No matter of how much science and art you may throw into it, trading is a risky game.
Even professional traders who play with crores, and have access to very expensive trading software, have failed many times or have gone bust.
Therefore, it makes sense to understand how much capital you should allocate to trading, and how you should manage risk.
A: ALLOCATION OF TOTAL TRADING CAPITAL
If you are a newbie to trading, do not allocate more than 10% of your total stock market investment capital to trading.
If you are somewhat experienced in trading, you can consider allocating 15% to 20% of your total investment capital to trading.
And that’s it – no more.
Understand that equities are an asset and that your investment will appreciate steadily over the long run so long you invest in quality stocks.
Trading should be regarded as a hobby by newbies and amateur traders – at least util they get enough experience and confidence to allocate a higher percentage to trading.
Of course, professional traders allocate a higher percentage, and therefore you should first judge your trading skills before making an allocation.
B: ALLOCATION OF CAPITAL PER TRADE
Let us now assume that your total investment capital is Rs 10 lakhs and you have decided to allocate Rs 1 lakh (10%) to trading.
You already know by now that trading is risky and that if you bet this Rs 1 lakh capital on 1-2 trades, you may end up losing it in quick time.
Therefore, let’s say you want to spread it over 10 trades to gauge your success ratio.
Assuming 60% wins, the worst case scenario will be (W=Win, L=Lose):
… and the best case would be
The reality would lie somewhere in between.
THEREFORE, it is prudent to risk your trading capital @ 10% per trade or if you are extremely confident, 20% per trade (at the max).
A: RISK REWARD RATIO (RRR)
Let us continue with the example from above and assume that we want to risk Rs 10,000 per trade.
We have assumed that the possibility of winning is 60%, which is a fair estimate so long we know technicals.
So, for the first trade our maximum risk is Rs 10,000.
Now what should our reward be?
If we are risking Rs 10,000, then our reward should be greater than the risk undertaken, isn’t it?
So, let us say, we want our reward too be Rs 20,000.

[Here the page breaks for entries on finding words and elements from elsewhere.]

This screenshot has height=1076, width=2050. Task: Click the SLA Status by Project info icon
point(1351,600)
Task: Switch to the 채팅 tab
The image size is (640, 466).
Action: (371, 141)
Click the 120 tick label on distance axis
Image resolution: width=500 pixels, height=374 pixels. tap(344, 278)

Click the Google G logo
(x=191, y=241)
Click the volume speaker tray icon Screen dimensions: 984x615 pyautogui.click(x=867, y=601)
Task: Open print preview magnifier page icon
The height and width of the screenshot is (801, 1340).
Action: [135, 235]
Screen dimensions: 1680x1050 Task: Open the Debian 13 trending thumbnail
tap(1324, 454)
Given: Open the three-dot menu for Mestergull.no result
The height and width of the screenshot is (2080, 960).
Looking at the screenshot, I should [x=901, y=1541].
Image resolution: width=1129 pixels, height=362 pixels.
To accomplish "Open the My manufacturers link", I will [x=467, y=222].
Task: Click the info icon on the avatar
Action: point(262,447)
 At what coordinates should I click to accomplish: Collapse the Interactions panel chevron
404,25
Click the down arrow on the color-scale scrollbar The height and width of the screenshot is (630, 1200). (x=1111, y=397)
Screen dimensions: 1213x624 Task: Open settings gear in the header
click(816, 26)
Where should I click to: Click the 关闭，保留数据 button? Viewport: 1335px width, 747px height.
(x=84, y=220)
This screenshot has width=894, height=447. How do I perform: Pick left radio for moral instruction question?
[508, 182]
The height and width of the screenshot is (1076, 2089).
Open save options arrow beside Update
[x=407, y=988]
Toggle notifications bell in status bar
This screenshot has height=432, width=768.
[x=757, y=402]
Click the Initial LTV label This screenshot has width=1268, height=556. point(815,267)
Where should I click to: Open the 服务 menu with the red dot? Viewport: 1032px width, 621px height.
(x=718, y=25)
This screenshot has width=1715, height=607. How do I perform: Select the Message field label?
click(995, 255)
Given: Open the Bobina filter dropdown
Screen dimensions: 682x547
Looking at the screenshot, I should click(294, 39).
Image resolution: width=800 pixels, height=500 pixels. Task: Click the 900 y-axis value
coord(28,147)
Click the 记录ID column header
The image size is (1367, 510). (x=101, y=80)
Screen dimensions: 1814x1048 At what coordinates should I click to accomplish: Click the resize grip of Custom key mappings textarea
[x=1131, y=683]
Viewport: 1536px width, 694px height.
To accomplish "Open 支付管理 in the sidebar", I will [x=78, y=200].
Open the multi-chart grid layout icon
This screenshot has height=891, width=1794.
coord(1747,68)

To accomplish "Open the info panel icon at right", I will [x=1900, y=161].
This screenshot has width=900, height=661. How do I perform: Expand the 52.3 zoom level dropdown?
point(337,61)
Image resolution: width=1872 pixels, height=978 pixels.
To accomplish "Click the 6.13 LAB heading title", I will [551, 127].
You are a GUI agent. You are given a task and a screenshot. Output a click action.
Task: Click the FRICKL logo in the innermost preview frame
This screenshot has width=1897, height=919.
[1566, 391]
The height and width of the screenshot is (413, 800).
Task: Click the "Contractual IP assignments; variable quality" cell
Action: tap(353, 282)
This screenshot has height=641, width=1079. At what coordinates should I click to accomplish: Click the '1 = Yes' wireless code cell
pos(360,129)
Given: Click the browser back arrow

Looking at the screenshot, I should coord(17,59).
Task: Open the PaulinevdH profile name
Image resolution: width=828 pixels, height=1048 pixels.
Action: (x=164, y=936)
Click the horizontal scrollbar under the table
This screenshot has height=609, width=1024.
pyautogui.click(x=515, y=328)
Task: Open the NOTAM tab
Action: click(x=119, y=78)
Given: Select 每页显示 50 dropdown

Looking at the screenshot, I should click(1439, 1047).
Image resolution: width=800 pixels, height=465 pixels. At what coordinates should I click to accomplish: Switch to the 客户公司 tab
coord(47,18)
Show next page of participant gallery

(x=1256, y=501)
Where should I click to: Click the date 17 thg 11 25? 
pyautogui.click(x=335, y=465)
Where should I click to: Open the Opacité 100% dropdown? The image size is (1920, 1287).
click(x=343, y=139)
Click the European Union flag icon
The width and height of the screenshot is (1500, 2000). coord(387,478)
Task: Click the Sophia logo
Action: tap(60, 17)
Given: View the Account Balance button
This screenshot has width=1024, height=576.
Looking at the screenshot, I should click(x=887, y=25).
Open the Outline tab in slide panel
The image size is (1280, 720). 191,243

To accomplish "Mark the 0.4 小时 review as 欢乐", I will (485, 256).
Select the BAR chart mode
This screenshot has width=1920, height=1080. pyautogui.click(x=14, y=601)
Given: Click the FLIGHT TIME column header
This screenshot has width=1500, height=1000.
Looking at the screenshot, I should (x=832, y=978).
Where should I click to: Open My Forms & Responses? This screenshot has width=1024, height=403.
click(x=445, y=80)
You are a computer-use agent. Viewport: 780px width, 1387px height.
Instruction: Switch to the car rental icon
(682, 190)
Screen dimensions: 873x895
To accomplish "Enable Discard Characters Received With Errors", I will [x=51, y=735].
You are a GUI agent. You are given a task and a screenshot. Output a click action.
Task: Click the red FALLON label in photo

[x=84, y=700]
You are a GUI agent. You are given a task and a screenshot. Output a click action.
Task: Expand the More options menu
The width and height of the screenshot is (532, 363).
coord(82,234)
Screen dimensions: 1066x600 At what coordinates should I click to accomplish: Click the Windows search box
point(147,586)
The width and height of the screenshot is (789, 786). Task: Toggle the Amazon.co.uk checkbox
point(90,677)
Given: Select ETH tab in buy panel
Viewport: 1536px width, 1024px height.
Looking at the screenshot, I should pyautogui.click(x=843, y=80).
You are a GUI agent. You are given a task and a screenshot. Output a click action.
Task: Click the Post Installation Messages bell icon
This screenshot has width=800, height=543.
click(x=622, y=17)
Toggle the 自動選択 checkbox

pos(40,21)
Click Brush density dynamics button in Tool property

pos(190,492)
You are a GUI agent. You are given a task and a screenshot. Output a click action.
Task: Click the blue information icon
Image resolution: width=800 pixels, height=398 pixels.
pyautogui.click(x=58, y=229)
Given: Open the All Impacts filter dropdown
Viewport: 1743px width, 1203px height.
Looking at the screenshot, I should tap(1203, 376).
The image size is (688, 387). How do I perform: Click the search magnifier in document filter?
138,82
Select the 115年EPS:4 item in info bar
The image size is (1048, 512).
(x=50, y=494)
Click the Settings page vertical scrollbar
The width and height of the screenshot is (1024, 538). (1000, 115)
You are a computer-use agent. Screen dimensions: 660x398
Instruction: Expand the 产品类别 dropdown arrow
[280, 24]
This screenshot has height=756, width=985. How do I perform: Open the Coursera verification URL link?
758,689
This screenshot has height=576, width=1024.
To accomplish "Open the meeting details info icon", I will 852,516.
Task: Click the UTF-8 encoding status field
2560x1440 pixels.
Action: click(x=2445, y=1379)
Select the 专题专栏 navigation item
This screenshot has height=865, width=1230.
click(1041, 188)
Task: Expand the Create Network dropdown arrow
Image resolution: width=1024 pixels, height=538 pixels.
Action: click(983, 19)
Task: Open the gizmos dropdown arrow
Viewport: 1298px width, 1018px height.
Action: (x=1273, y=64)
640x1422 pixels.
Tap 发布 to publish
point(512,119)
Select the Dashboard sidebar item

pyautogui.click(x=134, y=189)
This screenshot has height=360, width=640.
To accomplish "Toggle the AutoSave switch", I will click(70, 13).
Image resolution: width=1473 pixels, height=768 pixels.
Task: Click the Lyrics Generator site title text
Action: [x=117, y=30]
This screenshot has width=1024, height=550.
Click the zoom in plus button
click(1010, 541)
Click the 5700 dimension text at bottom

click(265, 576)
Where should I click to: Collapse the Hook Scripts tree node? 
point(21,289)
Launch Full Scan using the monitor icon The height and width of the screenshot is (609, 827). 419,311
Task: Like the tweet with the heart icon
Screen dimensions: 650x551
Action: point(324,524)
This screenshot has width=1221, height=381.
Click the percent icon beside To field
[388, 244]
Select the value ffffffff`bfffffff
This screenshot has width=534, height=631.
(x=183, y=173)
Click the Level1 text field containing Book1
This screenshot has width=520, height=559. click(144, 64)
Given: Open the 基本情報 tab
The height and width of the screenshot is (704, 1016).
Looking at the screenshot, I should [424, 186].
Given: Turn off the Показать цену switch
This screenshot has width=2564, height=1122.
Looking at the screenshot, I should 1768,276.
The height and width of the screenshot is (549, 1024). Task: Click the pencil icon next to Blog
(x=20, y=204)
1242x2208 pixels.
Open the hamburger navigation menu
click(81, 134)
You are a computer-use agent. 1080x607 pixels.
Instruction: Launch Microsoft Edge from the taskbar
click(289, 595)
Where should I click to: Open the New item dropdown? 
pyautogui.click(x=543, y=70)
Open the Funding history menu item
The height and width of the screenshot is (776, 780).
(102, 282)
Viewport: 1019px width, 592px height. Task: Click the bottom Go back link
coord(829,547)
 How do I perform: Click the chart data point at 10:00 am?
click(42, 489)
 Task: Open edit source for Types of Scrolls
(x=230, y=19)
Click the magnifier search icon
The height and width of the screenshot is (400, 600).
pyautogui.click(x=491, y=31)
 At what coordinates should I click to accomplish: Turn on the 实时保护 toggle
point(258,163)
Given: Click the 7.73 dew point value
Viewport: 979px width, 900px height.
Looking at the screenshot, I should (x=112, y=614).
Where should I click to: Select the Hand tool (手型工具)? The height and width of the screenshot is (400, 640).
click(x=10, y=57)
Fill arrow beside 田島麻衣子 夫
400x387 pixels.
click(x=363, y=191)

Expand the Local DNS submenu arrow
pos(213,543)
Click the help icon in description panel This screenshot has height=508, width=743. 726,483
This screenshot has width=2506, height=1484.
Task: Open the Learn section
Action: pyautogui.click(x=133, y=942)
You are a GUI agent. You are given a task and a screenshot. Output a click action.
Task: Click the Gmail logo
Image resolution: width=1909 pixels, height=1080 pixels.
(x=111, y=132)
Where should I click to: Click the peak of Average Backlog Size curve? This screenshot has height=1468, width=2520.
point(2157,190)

In this case the RRR (Risk Reward Ratio) is 1:2 (Risk 10,000, Expected Reward 20,000).
Some traders work at 1:3 RRR, which is considered optimal.
However, 1:2 is a reasonable and realistic ratio.
A: HOW TO PLAY THE RISK REWARD RATIO (RRR)
Let’s say that you want to enter into a Bank Nifty day trade and that you are prepared to risk Rs 2,000.
Your standard Risk Reward Ratio is 1:2 – this means you are targeting a gain of Rs 4,000 for the trade and a maximum risk of Rs 2,000 for that trade.
As per our 15 minute setup, a short sell was triggered in the Bank Nifty on 26-10-18 at around 2.20 PM when the BNF decisively crossed below the support line.
At that time BNF was around 24529.
Let’s say we shorted 2 lots (40 units)
Our Risk Reward Ratio is 1:2, and the maximum amount we are prepared to lose per trade is Rs 2,000.
Therefore, the Stop Loss should be set at 24,579 (24529 selling price, 24579 SL implies Rs 50 loss on 40 units = Rs 2,000).
We got to be very strict about the SL and exit the trade when the SL hits without getting emotional. We also know that we will get other chances to make money.
Our profit target is Rs 4,000. In this trade, the BNF continued to drop, which was a good thing for us.
It fell all the way to 24370.
However, our strategy should be to safe guard profits.
As BNF slipped to 24500, the best thing to do would be to trail Stop Losses to 24465, thereby ensuring that we we make a minimum profit of Rs 64 per unit (24529 less 24465).
Once the stop loss is trailed we can sit back and relax because even if it hits, we are making a gain of Rs 2560.
In the chart above, if we had not trailed our Stop Loss, we would have realized the targeted Rs 4,000. BUT it’s always a wise move to trail.
Remember that profit is a thief – arrest it. Loss is a disease – lose it.
Also know that the theoretical RRR may not work out the way it is planned.
Sometimes when there’s any news the stock can move violently either way. In such a case, your SL will protect your capital, and if the news is in your favour, you can even make 1:2+ RRR.
This is how you must think about allocating capital to trading, allocating capital per trade and managing risk/reward.
You must be extremely disciplined in your trading. Once you set the rules, stick by them. If you deviate from yoour plan, you will start making one mistake after another,
Finally, remember this is not science – it is actually common sense. So goo ahead and practice it.